[Extracted records]
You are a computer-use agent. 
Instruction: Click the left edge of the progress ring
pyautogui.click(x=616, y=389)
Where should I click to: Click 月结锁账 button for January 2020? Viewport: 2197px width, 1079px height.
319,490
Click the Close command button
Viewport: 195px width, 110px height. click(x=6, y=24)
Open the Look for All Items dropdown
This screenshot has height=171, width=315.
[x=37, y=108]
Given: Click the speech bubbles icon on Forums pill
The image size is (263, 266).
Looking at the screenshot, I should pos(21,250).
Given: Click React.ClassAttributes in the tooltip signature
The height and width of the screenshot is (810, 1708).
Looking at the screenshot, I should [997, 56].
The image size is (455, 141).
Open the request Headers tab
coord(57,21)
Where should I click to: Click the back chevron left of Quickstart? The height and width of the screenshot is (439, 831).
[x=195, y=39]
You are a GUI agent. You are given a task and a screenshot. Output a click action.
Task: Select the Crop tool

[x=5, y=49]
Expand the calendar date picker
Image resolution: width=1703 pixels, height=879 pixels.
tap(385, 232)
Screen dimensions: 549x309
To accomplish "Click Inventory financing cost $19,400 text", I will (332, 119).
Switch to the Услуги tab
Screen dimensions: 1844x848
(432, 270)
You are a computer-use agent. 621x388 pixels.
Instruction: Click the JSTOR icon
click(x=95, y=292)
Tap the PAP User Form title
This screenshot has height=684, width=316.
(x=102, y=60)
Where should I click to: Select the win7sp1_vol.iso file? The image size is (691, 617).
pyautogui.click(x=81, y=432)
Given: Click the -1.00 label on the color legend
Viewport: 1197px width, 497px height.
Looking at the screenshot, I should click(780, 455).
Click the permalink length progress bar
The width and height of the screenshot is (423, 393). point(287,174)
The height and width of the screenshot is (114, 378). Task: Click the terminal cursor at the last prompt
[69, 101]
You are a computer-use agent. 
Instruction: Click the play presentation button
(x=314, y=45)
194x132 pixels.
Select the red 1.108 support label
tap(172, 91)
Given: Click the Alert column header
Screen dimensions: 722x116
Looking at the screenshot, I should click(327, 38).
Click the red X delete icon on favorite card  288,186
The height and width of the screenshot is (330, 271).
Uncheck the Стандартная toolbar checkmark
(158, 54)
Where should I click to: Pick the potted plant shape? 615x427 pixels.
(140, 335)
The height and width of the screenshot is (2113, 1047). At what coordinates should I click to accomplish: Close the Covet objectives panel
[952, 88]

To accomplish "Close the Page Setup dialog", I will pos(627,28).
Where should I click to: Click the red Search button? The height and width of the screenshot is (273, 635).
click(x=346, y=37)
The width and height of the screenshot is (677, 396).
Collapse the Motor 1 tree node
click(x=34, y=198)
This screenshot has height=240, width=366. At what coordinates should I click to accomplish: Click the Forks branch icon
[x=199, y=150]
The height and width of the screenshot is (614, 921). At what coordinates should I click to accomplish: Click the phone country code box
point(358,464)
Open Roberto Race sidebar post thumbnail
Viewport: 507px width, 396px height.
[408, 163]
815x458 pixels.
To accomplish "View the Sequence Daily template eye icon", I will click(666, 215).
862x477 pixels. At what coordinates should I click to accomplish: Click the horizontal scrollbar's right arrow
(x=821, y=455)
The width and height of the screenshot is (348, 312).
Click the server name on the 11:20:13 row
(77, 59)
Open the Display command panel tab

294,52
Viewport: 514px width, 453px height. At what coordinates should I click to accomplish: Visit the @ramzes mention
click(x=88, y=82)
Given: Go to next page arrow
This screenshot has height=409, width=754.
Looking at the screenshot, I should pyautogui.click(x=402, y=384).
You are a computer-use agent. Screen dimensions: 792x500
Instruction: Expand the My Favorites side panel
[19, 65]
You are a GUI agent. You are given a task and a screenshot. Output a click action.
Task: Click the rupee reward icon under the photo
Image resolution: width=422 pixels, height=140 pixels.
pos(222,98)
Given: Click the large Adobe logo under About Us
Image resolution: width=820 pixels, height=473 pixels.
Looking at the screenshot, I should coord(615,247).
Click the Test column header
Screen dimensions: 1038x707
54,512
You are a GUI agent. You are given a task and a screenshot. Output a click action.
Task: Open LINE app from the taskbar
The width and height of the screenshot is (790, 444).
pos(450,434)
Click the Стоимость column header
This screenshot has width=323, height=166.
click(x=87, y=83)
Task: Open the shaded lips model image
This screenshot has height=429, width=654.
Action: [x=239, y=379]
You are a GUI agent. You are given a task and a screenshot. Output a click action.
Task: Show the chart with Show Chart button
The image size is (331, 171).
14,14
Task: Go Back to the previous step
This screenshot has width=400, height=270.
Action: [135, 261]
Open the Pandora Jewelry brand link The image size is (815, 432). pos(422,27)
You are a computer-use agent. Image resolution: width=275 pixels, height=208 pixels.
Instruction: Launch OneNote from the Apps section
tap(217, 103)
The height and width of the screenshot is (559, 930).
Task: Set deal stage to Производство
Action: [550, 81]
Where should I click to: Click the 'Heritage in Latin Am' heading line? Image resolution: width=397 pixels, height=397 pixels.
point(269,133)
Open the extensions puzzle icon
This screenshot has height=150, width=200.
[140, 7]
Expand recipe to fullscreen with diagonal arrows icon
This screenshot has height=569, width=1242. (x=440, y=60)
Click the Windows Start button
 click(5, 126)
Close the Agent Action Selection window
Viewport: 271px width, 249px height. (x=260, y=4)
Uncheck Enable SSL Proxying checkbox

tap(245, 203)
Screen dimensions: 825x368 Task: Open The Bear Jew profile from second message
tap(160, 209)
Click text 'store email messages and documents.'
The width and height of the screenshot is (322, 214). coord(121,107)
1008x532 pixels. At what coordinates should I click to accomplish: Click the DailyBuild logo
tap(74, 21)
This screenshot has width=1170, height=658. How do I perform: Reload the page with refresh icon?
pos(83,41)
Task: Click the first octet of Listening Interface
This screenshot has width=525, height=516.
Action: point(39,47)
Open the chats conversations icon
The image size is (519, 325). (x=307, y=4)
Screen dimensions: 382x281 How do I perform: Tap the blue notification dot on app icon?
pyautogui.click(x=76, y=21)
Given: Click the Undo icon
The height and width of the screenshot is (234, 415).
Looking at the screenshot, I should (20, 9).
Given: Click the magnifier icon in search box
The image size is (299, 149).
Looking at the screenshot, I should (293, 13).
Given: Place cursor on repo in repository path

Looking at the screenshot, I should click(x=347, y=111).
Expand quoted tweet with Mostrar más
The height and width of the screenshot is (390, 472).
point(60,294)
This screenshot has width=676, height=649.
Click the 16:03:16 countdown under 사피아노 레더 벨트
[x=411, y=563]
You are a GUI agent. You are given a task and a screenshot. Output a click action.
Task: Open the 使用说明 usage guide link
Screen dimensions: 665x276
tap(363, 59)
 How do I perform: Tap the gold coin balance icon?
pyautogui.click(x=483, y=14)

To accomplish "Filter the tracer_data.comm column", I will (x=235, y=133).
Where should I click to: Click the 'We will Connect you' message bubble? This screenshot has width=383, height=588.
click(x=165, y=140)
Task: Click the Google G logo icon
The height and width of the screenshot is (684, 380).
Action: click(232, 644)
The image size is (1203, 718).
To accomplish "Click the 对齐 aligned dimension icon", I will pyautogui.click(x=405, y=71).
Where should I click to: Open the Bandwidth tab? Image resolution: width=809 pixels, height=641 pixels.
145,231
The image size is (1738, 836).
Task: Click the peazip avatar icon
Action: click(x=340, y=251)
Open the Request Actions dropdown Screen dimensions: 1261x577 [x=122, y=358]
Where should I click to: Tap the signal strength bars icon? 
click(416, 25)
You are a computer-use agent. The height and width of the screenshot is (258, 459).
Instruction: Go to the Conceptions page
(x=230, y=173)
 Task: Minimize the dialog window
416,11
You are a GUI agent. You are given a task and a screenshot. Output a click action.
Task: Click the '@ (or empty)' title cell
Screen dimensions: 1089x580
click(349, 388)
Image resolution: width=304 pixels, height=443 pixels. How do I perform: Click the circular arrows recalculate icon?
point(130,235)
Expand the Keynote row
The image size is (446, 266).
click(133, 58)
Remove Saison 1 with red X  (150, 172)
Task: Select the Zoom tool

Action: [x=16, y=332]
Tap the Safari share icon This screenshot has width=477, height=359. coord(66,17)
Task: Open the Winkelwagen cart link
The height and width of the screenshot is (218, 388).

#### Exercise:
In the records above, find the lines containing "column" and copy them.

#### Answer section:
Given: Click the Alert column header
Click the Test column header
Click the Стоимость column header
To accomplish "Filter the tracer_data.comm column", I will (x=235, y=133).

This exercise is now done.